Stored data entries
↓
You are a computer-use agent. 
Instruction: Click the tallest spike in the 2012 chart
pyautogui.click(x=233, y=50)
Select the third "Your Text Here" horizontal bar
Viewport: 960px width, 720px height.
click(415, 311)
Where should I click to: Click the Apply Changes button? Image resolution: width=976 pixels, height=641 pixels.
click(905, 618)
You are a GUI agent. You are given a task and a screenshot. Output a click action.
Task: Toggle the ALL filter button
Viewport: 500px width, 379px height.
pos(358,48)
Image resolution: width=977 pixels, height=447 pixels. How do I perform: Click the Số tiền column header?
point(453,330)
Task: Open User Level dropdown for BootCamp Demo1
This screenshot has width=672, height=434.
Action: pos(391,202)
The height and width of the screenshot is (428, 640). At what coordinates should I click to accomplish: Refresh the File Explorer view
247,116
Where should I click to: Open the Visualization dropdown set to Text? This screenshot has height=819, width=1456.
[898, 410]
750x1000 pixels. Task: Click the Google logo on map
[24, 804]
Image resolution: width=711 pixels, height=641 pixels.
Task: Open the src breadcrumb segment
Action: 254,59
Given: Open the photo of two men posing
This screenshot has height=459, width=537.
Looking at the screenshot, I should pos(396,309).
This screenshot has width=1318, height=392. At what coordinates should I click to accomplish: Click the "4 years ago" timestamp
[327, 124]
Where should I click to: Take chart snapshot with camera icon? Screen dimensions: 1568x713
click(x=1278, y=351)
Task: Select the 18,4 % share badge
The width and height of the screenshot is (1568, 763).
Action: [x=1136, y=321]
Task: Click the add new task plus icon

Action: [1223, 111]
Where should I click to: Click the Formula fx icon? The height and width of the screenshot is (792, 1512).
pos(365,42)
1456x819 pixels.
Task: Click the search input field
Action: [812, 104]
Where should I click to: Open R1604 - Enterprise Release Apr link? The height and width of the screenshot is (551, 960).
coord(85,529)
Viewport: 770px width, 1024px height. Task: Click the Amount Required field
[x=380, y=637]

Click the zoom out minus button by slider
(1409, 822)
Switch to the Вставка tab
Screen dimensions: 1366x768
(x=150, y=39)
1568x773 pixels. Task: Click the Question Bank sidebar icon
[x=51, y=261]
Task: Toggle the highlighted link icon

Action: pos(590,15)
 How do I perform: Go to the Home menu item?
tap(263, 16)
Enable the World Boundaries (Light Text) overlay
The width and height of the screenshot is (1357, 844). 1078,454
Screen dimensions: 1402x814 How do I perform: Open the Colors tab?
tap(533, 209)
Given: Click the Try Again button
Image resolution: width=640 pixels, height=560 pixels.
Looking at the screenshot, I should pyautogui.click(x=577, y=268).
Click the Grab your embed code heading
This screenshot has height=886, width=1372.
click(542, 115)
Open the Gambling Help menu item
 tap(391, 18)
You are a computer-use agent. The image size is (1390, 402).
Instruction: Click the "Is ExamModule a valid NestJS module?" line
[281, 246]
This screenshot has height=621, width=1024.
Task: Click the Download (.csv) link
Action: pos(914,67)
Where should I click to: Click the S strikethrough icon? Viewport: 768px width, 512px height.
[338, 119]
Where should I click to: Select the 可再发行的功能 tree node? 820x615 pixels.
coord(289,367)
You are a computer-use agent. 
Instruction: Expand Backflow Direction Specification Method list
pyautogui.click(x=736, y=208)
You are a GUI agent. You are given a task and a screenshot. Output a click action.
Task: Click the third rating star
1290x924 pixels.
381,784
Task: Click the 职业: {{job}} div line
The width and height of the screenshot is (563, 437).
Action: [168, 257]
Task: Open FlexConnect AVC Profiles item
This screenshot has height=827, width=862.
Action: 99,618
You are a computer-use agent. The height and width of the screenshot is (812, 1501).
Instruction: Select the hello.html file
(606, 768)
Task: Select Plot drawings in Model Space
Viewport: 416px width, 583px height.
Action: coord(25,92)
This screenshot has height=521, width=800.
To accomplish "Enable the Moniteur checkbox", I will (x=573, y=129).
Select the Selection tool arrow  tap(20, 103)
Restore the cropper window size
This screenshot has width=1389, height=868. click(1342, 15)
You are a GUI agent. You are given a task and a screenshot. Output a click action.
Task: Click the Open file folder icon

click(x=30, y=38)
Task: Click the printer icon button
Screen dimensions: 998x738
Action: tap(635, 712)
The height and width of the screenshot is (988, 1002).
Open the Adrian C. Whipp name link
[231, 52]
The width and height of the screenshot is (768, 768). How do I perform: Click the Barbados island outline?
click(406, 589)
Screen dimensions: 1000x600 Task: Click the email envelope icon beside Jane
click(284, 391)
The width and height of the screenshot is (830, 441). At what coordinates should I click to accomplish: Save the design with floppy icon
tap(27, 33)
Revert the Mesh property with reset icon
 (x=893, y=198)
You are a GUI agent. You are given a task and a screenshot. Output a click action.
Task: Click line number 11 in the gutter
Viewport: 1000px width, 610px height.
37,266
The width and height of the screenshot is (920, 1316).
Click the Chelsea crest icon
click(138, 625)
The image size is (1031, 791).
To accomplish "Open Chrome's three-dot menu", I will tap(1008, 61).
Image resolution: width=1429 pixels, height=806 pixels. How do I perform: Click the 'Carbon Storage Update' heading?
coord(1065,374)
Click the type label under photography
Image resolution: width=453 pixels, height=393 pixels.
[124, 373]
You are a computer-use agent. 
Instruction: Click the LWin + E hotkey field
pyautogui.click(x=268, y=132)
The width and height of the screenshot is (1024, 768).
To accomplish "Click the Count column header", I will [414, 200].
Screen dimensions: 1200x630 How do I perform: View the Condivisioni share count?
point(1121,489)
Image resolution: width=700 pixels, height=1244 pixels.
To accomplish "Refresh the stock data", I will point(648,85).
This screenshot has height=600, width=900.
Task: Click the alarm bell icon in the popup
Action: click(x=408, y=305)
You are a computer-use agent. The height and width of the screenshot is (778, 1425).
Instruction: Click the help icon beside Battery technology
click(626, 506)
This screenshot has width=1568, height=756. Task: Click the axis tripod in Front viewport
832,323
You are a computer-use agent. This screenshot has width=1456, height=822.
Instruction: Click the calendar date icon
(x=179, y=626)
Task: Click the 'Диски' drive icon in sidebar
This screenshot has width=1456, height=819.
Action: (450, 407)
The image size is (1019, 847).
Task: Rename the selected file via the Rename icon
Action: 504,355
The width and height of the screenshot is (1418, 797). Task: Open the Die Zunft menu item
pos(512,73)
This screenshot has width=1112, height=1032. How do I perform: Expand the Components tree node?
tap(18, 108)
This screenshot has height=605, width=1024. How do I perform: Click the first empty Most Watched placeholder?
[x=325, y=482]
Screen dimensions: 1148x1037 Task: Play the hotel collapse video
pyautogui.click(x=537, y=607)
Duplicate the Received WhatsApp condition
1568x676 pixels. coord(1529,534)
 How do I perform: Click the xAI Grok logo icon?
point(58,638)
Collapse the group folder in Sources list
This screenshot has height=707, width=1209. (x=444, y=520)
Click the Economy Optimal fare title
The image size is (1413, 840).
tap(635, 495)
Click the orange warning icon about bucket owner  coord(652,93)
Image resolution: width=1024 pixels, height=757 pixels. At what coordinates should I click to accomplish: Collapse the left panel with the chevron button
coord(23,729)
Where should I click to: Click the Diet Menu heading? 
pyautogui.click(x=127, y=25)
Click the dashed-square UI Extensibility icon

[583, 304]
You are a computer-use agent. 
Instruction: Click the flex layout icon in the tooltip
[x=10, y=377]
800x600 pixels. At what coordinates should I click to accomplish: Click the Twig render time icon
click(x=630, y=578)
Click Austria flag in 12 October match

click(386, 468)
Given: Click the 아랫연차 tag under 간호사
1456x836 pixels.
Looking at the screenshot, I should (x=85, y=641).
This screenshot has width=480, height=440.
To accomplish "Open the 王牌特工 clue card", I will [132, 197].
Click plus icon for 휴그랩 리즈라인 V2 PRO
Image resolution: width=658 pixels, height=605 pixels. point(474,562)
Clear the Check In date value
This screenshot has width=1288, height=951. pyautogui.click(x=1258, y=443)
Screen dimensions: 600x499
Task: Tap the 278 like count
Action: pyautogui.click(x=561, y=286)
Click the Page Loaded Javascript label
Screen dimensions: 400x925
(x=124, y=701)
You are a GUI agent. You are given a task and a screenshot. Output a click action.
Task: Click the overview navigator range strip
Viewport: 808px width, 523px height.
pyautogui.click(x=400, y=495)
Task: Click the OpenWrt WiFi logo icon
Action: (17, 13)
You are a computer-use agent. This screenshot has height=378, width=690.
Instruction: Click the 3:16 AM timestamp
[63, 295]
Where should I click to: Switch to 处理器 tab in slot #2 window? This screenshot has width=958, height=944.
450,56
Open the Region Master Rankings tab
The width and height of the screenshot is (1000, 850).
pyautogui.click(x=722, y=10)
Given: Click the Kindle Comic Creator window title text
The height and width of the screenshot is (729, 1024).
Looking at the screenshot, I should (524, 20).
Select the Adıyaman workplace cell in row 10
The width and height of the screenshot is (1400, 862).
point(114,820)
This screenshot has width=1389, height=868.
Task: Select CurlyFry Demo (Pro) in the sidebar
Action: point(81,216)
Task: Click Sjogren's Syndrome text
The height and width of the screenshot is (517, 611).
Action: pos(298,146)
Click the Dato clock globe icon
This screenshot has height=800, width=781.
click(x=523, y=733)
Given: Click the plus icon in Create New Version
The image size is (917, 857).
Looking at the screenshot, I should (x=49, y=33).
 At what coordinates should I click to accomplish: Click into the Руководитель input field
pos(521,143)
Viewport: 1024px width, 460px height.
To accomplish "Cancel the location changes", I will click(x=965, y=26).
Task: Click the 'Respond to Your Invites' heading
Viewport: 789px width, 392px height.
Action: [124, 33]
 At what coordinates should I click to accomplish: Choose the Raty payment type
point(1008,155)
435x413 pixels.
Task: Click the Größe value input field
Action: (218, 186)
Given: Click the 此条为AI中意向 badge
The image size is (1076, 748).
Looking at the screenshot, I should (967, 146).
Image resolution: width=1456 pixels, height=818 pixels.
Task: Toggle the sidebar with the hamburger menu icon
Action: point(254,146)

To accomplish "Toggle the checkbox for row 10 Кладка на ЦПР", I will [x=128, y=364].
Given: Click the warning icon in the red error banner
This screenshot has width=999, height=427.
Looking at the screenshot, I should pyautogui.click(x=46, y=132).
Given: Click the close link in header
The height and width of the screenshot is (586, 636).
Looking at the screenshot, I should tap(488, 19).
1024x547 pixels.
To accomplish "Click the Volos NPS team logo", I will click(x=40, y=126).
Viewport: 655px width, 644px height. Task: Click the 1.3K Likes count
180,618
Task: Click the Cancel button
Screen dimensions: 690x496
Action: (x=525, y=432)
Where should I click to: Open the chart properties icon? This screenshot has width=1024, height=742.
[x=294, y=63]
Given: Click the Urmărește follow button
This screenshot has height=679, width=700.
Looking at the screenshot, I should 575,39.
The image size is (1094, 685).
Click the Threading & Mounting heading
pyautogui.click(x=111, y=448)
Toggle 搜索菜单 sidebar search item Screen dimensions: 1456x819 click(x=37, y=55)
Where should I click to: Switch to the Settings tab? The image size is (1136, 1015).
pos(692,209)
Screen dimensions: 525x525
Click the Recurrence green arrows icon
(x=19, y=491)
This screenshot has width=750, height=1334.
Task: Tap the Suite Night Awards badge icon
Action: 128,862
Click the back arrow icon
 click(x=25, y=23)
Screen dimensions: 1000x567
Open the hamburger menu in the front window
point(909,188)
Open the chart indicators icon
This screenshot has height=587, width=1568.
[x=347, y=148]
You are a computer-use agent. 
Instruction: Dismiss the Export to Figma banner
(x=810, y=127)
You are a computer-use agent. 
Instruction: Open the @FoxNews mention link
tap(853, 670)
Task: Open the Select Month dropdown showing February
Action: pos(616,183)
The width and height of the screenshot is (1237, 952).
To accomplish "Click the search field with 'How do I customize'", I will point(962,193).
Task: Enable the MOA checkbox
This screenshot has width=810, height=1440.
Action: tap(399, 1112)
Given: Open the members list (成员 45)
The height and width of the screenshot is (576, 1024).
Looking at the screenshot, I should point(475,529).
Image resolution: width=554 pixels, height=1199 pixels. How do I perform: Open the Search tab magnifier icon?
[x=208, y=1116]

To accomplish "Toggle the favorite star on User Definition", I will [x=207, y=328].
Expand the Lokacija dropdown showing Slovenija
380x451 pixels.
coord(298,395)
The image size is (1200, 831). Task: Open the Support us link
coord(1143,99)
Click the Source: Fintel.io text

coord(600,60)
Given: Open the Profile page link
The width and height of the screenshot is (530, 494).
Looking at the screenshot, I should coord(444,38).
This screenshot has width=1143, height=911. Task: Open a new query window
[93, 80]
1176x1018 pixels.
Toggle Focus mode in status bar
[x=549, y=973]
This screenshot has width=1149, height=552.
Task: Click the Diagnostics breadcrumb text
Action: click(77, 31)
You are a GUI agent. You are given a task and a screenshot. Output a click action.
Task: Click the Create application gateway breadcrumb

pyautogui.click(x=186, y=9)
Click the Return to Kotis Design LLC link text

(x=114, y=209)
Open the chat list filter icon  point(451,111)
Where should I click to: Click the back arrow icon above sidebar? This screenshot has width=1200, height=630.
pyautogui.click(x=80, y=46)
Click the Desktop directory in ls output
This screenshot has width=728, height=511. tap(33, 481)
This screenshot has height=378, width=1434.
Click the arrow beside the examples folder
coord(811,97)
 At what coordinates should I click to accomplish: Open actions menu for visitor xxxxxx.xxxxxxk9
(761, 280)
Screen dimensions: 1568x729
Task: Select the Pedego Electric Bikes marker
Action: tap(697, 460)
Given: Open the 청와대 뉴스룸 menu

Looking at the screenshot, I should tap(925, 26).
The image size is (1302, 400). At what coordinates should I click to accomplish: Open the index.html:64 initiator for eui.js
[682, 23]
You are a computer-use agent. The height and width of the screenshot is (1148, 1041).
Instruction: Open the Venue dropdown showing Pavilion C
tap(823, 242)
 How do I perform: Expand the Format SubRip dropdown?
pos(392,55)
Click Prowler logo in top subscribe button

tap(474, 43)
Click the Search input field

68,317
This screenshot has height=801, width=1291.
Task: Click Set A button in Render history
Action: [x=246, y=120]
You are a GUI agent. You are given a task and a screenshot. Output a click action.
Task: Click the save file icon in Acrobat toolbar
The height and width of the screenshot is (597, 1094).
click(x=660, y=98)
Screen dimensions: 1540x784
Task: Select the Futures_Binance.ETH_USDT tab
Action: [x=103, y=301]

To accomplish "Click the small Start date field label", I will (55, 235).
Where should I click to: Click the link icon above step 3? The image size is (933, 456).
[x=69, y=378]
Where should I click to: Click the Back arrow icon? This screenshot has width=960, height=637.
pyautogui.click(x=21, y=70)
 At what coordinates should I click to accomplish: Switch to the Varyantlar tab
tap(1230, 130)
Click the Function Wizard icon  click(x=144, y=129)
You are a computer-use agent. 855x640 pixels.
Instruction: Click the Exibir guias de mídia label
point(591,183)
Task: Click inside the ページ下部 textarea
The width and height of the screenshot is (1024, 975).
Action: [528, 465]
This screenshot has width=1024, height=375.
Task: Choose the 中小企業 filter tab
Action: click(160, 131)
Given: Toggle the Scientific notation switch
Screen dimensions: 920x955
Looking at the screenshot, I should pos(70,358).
↑
- **Try it**:
Every line in the records that holds the word "checkbox" should be copied into the answer.

- **Solution to the problem**:
To accomplish "Enable the Moniteur checkbox", I will (x=573, y=129).
To accomplish "Toggle the checkbox for row 10 Кладка на ЦПР", I will [x=128, y=364].
Task: Enable the MOA checkbox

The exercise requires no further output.